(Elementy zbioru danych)
━━━━━━━━━━━━━━━━━━━━

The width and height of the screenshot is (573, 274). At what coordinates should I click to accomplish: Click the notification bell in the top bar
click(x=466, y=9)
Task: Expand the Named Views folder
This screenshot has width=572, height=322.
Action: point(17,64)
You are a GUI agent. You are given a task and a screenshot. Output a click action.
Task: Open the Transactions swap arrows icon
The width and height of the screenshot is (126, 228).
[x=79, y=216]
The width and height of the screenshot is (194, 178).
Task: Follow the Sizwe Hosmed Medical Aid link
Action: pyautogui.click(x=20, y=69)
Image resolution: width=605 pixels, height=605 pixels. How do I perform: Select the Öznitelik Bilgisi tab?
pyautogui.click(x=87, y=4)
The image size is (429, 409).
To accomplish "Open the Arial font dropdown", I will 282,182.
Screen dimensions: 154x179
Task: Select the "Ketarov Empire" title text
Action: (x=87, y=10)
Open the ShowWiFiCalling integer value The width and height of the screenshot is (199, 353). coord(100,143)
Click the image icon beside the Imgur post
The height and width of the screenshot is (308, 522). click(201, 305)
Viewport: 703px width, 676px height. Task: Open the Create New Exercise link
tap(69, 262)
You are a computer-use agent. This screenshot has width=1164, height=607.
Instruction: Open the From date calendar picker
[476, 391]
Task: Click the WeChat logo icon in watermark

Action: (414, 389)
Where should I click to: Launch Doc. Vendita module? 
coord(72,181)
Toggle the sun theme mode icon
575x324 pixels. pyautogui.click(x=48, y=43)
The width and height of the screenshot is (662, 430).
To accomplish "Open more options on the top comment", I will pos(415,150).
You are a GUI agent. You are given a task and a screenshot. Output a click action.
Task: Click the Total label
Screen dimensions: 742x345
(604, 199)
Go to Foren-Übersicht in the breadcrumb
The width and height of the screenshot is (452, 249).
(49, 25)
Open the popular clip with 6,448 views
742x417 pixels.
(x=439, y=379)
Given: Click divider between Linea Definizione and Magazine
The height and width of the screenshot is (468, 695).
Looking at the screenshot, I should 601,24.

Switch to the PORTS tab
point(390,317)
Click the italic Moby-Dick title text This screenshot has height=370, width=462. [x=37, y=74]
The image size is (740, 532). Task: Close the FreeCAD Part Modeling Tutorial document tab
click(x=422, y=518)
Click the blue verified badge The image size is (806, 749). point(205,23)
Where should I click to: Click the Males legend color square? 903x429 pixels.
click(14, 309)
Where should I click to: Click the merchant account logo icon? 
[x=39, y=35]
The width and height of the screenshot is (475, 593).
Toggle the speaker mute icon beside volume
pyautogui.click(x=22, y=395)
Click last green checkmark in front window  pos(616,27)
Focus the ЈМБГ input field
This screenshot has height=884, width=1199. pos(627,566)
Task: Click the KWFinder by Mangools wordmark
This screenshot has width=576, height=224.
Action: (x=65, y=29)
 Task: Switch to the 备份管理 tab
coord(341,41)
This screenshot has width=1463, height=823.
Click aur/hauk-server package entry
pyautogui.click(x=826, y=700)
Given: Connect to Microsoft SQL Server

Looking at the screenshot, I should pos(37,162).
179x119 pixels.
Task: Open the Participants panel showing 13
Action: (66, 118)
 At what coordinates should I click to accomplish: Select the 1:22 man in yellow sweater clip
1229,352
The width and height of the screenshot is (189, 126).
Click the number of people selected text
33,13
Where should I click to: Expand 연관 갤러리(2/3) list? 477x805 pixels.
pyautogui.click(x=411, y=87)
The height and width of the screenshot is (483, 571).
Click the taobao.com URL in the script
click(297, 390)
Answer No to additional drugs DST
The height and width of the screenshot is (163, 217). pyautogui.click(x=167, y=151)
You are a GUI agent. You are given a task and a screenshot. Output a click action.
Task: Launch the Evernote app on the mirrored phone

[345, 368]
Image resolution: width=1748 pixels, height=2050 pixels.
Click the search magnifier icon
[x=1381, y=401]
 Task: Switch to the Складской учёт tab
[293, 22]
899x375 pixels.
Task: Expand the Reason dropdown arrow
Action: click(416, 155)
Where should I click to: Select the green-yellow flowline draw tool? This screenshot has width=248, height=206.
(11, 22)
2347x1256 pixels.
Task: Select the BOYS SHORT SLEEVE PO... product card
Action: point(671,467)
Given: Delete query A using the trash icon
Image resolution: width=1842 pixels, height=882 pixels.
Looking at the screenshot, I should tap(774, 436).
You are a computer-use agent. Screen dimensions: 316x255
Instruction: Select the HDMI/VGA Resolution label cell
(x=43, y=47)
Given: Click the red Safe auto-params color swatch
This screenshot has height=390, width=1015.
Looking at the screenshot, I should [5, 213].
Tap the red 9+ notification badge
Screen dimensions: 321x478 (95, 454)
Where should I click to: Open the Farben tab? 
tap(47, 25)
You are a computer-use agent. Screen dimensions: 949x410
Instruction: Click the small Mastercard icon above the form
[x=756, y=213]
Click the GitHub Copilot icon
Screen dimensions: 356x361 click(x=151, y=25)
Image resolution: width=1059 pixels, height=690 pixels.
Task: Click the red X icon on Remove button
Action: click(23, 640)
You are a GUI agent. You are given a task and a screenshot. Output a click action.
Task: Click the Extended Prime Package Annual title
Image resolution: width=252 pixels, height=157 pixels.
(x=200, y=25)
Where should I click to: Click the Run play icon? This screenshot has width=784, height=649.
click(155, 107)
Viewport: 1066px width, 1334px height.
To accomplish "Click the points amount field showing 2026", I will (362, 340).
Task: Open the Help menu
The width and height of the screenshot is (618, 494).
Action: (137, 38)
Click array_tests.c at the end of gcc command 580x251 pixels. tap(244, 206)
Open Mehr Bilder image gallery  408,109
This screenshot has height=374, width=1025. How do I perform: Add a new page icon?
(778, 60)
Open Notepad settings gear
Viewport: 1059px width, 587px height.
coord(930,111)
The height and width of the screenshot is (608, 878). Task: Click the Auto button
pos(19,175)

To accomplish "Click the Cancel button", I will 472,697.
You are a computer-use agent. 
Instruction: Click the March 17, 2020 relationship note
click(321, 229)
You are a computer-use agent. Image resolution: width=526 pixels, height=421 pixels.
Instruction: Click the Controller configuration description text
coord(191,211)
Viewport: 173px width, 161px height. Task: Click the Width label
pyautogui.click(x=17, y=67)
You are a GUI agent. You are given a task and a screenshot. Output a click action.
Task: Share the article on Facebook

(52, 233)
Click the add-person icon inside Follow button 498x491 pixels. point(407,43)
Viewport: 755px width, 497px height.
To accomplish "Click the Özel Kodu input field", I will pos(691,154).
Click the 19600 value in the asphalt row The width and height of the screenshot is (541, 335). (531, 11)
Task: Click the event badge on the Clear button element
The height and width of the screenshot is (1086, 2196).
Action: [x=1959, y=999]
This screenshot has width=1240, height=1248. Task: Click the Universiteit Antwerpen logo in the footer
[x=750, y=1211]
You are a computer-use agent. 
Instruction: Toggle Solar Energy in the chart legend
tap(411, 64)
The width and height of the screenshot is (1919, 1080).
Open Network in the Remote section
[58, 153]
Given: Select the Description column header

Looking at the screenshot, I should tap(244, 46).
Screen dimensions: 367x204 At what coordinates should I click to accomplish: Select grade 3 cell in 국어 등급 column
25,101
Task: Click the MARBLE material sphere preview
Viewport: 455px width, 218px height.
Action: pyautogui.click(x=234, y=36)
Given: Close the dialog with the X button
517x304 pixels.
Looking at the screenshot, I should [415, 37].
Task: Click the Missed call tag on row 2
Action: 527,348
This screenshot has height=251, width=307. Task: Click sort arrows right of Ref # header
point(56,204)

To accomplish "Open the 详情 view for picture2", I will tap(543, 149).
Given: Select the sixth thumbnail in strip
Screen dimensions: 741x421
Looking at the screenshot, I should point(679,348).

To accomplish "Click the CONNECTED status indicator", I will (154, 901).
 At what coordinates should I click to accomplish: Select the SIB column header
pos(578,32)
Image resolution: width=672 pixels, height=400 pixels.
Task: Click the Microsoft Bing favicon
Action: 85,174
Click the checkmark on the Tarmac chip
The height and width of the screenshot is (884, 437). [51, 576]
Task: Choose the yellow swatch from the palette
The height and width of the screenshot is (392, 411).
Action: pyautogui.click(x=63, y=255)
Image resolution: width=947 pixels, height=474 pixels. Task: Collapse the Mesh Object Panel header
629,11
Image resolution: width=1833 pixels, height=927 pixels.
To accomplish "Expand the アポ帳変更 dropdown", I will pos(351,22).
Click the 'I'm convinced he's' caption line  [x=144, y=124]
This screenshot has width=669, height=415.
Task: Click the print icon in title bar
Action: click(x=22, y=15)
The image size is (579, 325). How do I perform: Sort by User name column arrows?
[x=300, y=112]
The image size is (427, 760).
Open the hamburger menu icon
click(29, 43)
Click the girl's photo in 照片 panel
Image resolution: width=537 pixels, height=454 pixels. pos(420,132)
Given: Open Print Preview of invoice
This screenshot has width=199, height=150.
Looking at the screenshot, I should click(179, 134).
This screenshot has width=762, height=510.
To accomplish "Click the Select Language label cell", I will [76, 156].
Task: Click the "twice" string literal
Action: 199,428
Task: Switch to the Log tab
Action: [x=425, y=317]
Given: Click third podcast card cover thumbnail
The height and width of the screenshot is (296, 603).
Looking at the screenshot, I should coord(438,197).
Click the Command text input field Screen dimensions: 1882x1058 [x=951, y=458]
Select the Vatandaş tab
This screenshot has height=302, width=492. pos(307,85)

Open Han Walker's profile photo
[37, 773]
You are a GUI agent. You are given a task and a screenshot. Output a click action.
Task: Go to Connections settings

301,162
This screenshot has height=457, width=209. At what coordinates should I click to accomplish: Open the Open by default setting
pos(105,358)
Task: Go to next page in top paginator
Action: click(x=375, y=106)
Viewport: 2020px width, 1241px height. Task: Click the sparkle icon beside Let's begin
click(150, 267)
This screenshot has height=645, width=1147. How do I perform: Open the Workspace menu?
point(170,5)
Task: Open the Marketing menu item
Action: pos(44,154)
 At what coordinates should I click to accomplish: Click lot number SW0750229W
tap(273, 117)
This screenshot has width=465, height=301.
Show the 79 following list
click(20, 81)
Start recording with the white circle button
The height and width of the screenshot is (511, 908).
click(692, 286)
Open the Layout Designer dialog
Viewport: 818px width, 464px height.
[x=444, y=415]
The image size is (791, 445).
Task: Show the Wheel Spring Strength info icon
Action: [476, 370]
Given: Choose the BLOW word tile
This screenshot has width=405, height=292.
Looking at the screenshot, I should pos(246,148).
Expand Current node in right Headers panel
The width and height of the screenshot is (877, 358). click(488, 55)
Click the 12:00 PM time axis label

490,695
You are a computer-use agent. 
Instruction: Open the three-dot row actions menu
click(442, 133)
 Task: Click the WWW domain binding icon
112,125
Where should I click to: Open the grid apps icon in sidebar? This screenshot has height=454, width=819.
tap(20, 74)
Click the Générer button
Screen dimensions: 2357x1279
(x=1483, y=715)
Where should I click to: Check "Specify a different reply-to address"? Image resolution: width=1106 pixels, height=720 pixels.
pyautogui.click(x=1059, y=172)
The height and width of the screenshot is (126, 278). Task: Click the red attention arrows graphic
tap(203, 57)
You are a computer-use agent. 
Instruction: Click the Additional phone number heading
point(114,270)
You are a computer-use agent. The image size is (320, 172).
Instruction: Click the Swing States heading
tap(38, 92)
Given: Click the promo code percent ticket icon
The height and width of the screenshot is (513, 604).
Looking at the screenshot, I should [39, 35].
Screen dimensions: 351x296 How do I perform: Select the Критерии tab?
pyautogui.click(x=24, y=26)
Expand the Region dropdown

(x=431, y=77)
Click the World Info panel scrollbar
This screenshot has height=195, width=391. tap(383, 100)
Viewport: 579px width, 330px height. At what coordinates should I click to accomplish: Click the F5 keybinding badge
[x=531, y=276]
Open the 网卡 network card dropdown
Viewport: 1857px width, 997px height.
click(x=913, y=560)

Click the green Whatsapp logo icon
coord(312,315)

━━━━━━━━━━━━━━━━━━━━

Treść zadania
Wypisz, proszę, wszystkie wiersze powyższego materiału, w których występuje słowo „list”. Wielkość liter ma znaczenie.

Rozwiązanie zadania
Where should I click to: Expand 연관 갤러리(2/3) list? 477x805 pixels.
Show the 79 following list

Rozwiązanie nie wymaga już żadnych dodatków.